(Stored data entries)

BEGIN

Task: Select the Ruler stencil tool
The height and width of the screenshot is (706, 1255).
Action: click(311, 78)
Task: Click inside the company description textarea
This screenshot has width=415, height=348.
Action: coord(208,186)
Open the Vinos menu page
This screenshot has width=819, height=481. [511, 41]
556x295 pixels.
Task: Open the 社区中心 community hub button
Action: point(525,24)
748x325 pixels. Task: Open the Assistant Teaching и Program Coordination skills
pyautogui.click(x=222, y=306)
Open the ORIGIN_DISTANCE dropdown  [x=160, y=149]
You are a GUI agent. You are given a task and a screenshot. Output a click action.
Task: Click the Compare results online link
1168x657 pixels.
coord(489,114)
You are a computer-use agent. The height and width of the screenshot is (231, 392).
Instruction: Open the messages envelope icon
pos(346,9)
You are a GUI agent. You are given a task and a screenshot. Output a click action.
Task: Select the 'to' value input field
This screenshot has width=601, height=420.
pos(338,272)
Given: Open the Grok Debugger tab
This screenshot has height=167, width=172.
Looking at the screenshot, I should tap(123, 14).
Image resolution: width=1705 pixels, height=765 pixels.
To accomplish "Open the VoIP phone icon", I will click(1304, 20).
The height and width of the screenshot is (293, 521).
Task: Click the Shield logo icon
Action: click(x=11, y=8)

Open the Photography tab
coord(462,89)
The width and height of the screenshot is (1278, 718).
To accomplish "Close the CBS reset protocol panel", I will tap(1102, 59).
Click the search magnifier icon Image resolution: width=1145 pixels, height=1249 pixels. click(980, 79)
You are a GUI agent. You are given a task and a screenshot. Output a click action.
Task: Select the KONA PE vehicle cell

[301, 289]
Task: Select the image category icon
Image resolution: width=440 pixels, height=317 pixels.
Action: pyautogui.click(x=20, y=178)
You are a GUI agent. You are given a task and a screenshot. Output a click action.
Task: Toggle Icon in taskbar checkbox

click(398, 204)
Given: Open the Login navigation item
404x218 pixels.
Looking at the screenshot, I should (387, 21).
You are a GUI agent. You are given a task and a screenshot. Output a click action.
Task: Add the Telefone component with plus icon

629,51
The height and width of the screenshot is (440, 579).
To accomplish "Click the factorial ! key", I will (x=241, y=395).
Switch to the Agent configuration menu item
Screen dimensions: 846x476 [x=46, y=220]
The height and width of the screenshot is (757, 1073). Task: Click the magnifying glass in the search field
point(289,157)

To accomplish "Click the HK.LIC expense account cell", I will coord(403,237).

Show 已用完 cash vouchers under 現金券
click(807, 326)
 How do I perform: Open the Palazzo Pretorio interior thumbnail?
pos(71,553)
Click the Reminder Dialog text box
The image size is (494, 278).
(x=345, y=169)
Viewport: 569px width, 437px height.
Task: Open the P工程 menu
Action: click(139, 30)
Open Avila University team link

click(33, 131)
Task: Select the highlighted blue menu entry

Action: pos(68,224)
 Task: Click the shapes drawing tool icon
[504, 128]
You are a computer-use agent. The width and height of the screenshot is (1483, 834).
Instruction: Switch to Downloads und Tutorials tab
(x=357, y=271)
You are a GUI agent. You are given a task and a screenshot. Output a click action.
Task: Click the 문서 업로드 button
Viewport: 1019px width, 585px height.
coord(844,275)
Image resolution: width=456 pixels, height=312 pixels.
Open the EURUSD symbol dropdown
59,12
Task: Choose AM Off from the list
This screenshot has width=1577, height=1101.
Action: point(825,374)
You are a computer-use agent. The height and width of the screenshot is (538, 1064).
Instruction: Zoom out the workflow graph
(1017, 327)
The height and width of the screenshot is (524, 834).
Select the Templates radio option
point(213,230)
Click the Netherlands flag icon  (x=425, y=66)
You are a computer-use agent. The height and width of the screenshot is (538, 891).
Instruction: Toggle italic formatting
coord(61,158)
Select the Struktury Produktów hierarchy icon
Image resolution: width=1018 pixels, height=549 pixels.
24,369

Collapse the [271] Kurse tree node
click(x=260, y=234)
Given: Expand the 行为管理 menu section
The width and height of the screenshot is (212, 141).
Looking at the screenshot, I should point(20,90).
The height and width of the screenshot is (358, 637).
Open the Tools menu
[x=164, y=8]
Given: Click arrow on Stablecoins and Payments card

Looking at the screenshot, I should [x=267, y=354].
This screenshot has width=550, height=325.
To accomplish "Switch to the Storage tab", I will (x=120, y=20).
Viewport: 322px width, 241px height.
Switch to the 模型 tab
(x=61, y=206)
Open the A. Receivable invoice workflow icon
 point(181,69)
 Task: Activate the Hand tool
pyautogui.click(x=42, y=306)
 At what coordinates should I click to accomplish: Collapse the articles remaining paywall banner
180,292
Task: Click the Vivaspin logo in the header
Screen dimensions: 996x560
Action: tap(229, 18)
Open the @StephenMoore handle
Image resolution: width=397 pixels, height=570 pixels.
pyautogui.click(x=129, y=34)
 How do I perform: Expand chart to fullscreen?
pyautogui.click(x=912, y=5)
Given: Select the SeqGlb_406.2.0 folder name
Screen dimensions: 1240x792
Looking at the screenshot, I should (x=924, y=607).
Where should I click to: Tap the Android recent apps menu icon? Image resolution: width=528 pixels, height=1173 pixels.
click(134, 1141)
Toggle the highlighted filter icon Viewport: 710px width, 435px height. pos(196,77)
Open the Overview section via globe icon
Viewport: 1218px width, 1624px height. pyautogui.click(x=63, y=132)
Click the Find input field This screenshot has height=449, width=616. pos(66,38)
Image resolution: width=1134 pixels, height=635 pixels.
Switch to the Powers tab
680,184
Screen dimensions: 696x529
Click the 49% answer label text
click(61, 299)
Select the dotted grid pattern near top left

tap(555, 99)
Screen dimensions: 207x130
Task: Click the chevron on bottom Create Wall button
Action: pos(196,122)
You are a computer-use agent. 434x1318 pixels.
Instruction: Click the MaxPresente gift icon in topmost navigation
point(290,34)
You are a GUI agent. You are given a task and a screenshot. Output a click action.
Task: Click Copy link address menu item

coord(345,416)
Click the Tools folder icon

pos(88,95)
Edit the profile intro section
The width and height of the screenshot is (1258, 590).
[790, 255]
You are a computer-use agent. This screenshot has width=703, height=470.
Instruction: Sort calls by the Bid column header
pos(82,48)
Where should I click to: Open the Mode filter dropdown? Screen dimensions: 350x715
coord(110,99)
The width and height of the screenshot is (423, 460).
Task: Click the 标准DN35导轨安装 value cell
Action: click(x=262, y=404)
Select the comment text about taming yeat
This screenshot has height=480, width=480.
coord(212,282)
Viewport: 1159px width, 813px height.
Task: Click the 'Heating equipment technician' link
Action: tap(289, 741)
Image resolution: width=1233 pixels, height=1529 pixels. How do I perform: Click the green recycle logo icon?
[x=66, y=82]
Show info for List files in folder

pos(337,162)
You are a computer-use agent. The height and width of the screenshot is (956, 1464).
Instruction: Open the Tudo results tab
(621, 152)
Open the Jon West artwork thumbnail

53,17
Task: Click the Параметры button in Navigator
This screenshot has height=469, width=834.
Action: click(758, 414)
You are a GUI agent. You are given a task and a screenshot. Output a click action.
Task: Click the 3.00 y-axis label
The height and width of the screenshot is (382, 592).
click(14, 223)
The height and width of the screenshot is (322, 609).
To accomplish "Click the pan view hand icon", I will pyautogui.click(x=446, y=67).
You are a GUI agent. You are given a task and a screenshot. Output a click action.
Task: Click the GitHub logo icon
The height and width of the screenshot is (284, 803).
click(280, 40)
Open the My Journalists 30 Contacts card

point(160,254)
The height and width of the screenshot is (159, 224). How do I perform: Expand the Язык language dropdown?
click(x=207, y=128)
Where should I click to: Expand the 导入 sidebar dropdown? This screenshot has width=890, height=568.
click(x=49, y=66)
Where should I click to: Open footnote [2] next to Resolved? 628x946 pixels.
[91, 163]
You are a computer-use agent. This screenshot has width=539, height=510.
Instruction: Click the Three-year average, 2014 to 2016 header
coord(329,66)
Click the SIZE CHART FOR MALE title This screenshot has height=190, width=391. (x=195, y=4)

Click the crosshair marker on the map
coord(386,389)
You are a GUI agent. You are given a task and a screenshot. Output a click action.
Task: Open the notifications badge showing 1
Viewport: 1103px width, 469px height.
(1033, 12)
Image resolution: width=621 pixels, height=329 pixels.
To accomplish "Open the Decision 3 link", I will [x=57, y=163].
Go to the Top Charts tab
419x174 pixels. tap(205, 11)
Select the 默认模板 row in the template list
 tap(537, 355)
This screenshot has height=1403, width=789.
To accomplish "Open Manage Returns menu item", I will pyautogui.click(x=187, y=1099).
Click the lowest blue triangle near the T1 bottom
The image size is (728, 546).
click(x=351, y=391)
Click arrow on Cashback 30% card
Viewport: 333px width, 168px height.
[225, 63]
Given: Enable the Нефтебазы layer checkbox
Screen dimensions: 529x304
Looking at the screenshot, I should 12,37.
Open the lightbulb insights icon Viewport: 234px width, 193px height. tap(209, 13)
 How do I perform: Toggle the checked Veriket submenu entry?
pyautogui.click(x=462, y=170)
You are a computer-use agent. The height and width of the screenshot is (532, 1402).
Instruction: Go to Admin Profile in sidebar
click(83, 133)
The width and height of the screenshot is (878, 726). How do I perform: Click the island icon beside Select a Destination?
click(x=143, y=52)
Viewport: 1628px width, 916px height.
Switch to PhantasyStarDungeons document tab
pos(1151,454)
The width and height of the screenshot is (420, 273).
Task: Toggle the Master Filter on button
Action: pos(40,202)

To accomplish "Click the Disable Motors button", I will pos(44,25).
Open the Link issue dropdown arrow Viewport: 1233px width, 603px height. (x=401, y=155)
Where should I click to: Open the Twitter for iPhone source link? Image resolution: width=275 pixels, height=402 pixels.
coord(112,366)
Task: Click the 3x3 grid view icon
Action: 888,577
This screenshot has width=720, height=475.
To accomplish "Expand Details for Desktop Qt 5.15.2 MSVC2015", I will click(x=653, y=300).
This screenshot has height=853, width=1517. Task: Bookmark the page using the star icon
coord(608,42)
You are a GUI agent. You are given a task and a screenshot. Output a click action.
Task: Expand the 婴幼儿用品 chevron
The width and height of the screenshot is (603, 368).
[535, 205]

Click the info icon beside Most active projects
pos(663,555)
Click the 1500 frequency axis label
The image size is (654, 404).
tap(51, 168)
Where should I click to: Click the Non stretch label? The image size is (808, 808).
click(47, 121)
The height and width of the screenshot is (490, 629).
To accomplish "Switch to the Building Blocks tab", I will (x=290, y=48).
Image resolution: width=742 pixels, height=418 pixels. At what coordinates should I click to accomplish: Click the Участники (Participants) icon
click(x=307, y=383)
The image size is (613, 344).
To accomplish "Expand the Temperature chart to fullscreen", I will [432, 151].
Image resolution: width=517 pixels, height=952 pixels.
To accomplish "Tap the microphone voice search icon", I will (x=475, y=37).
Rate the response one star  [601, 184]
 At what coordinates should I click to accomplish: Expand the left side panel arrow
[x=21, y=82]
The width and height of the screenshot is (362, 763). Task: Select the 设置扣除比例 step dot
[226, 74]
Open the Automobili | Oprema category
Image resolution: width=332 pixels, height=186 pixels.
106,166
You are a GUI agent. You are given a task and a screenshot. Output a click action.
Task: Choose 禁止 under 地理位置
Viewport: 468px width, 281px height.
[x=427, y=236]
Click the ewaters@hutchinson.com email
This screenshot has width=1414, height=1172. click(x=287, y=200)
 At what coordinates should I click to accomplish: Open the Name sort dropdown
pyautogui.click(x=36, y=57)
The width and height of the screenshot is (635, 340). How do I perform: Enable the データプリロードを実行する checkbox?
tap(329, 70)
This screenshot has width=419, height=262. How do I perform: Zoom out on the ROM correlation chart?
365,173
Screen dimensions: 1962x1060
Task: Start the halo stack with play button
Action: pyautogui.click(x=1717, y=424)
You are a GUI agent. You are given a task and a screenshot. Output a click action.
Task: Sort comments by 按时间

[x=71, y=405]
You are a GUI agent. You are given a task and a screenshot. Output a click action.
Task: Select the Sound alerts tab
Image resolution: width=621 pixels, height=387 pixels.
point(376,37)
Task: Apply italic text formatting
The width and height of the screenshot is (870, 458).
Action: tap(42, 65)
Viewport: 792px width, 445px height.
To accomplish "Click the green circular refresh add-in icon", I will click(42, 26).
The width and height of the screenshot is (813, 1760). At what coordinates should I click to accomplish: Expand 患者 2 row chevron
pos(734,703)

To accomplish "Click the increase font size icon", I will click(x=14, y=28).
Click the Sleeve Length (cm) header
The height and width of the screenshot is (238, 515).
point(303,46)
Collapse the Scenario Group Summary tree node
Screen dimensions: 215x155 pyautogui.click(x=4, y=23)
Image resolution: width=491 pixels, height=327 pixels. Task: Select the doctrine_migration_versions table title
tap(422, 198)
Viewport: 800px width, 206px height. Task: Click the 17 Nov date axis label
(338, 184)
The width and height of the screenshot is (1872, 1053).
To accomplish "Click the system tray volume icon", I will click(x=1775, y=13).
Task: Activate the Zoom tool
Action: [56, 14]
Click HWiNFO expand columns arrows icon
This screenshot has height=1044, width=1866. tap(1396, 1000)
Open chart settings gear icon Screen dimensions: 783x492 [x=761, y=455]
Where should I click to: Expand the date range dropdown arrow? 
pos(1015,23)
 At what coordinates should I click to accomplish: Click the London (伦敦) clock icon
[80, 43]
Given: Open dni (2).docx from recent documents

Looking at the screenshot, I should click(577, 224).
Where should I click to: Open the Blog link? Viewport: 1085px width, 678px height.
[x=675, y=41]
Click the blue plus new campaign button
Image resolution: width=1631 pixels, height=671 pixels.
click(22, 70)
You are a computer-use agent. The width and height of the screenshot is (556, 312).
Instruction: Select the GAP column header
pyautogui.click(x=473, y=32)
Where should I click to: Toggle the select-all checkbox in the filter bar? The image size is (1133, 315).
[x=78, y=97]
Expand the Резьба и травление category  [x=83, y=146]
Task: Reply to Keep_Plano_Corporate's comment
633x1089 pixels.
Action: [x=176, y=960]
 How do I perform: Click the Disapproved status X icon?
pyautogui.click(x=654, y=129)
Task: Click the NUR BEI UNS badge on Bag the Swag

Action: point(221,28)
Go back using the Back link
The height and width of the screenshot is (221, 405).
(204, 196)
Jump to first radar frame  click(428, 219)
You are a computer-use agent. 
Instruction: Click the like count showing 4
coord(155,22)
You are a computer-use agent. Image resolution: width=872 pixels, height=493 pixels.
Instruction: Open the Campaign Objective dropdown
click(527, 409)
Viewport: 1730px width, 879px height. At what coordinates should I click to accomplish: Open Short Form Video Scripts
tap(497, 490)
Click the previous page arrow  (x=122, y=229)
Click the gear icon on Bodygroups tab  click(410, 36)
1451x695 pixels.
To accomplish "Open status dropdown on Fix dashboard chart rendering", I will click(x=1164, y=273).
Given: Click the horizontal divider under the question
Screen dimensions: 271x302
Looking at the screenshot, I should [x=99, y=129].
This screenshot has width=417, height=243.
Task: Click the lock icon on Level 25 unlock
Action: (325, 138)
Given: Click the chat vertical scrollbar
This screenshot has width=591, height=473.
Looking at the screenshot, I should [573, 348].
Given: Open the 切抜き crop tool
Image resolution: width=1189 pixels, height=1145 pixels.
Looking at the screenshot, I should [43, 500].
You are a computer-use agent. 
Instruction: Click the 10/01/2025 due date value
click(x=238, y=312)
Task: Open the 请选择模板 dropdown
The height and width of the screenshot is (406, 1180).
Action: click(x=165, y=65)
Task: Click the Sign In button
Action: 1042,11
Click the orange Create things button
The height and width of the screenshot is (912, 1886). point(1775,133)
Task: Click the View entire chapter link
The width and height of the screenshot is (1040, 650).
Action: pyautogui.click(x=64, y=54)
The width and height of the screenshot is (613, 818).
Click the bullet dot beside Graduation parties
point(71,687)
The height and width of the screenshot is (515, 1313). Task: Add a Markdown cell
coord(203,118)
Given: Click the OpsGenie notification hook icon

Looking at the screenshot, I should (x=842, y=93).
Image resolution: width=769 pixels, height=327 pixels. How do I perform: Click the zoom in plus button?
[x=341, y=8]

END

■ **PROBLEM STATEMENT**
Copy out verbatim the entries from the line containing "Given: Open the Login navigation item" up to and including the line containing "point(289,157)".

■ **TASK RESPONSE**
Given: Open the Login navigation item
404x218 pixels.
Looking at the screenshot, I should (387, 21).
You are a GUI agent. You are given a task and a screenshot. Output a click action.
Task: Add the Telefone component with plus icon

629,51
The height and width of the screenshot is (440, 579).
To accomplish "Click the factorial ! key", I will (x=241, y=395).
Switch to the Agent configuration menu item
Screen dimensions: 846x476 [x=46, y=220]
The height and width of the screenshot is (757, 1073). Task: Click the magnifying glass in the search field
point(289,157)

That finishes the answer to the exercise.